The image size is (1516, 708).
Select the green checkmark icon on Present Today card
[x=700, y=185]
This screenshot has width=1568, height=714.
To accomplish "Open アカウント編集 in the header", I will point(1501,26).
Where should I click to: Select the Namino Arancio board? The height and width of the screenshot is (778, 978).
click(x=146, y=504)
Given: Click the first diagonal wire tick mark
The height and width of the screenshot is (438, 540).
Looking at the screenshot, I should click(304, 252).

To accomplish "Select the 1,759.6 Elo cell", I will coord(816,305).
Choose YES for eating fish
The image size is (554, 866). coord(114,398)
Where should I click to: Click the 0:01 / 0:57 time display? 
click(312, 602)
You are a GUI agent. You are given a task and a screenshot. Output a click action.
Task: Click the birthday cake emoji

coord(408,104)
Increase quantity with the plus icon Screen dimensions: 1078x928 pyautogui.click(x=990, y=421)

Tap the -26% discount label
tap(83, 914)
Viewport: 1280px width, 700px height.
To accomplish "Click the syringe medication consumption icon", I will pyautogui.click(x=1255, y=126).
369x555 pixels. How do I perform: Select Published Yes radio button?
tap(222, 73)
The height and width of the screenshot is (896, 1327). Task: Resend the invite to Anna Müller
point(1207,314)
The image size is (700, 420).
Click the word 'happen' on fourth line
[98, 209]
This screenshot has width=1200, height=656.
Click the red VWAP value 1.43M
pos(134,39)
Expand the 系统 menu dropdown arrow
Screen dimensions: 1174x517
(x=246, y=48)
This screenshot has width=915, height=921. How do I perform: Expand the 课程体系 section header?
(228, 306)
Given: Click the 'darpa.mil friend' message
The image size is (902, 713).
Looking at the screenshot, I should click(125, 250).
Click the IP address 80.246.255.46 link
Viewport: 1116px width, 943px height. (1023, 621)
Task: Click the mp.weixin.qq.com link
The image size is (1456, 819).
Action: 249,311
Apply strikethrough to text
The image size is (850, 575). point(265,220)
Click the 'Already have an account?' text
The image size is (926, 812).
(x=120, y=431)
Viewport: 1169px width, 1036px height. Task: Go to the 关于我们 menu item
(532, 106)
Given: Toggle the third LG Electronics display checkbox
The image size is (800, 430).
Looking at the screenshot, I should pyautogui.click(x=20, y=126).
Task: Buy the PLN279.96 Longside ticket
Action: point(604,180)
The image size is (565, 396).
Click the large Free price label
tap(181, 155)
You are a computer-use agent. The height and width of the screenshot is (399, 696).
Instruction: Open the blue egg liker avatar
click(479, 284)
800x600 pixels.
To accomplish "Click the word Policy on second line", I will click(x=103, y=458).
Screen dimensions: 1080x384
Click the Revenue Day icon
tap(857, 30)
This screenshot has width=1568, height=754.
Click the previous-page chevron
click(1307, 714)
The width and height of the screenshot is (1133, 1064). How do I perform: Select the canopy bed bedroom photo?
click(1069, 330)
....
■ **TASK REQUIREMENTS**:
Every line of the material is to be set down again verbatim.

■ **SOLUTION FOR THIS EXERCISE**:
The image size is (1516, 708).
Select the green checkmark icon on Present Today card
[x=700, y=185]
This screenshot has width=1568, height=714.
To accomplish "Open アカウント編集 in the header", I will point(1501,26).
Where should I click to: Select the Namino Arancio board? The height and width of the screenshot is (778, 978).
click(x=146, y=504)
Given: Click the first diagonal wire tick mark
The height and width of the screenshot is (438, 540).
Looking at the screenshot, I should click(304, 252).

To accomplish "Select the 1,759.6 Elo cell", I will coord(816,305).
Choose YES for eating fish
The image size is (554, 866). coord(114,398)
Where should I click to: Click the 0:01 / 0:57 time display? 
click(312, 602)
You are a GUI agent. You are given a task and a screenshot. Output a click action.
Task: Click the birthday cake emoji

coord(408,104)
Increase quantity with the plus icon Screen dimensions: 1078x928 pyautogui.click(x=990, y=421)

Tap the -26% discount label
tap(83, 914)
Viewport: 1280px width, 700px height.
To accomplish "Click the syringe medication consumption icon", I will pyautogui.click(x=1255, y=126).
369x555 pixels. How do I perform: Select Published Yes radio button?
tap(222, 73)
The height and width of the screenshot is (896, 1327). Task: Resend the invite to Anna Müller
point(1207,314)
The image size is (700, 420).
Click the word 'happen' on fourth line
[98, 209]
This screenshot has width=1200, height=656.
Click the red VWAP value 1.43M
pos(134,39)
Expand the 系统 menu dropdown arrow
Screen dimensions: 1174x517
(x=246, y=48)
This screenshot has width=915, height=921. How do I perform: Expand the 课程体系 section header?
(228, 306)
Given: Click the 'darpa.mil friend' message
The image size is (902, 713).
Looking at the screenshot, I should click(125, 250).
Click the IP address 80.246.255.46 link
Viewport: 1116px width, 943px height. (1023, 621)
Task: Click the mp.weixin.qq.com link
The image size is (1456, 819).
Action: 249,311
Apply strikethrough to text
The image size is (850, 575). point(265,220)
Click the 'Already have an account?' text
The image size is (926, 812).
(x=120, y=431)
Viewport: 1169px width, 1036px height. Task: Go to the 关于我们 menu item
(532, 106)
Given: Toggle the third LG Electronics display checkbox
The image size is (800, 430).
Looking at the screenshot, I should pyautogui.click(x=20, y=126).
Task: Buy the PLN279.96 Longside ticket
Action: point(604,180)
The image size is (565, 396).
Click the large Free price label
tap(181, 155)
You are a computer-use agent. The height and width of the screenshot is (399, 696).
Instruction: Open the blue egg liker avatar
click(479, 284)
800x600 pixels.
To accomplish "Click the word Policy on second line", I will click(x=103, y=458).
Screen dimensions: 1080x384
Click the Revenue Day icon
tap(857, 30)
This screenshot has width=1568, height=754.
Click the previous-page chevron
click(1307, 714)
The width and height of the screenshot is (1133, 1064). How do I perform: Select the canopy bed bedroom photo?
click(1069, 330)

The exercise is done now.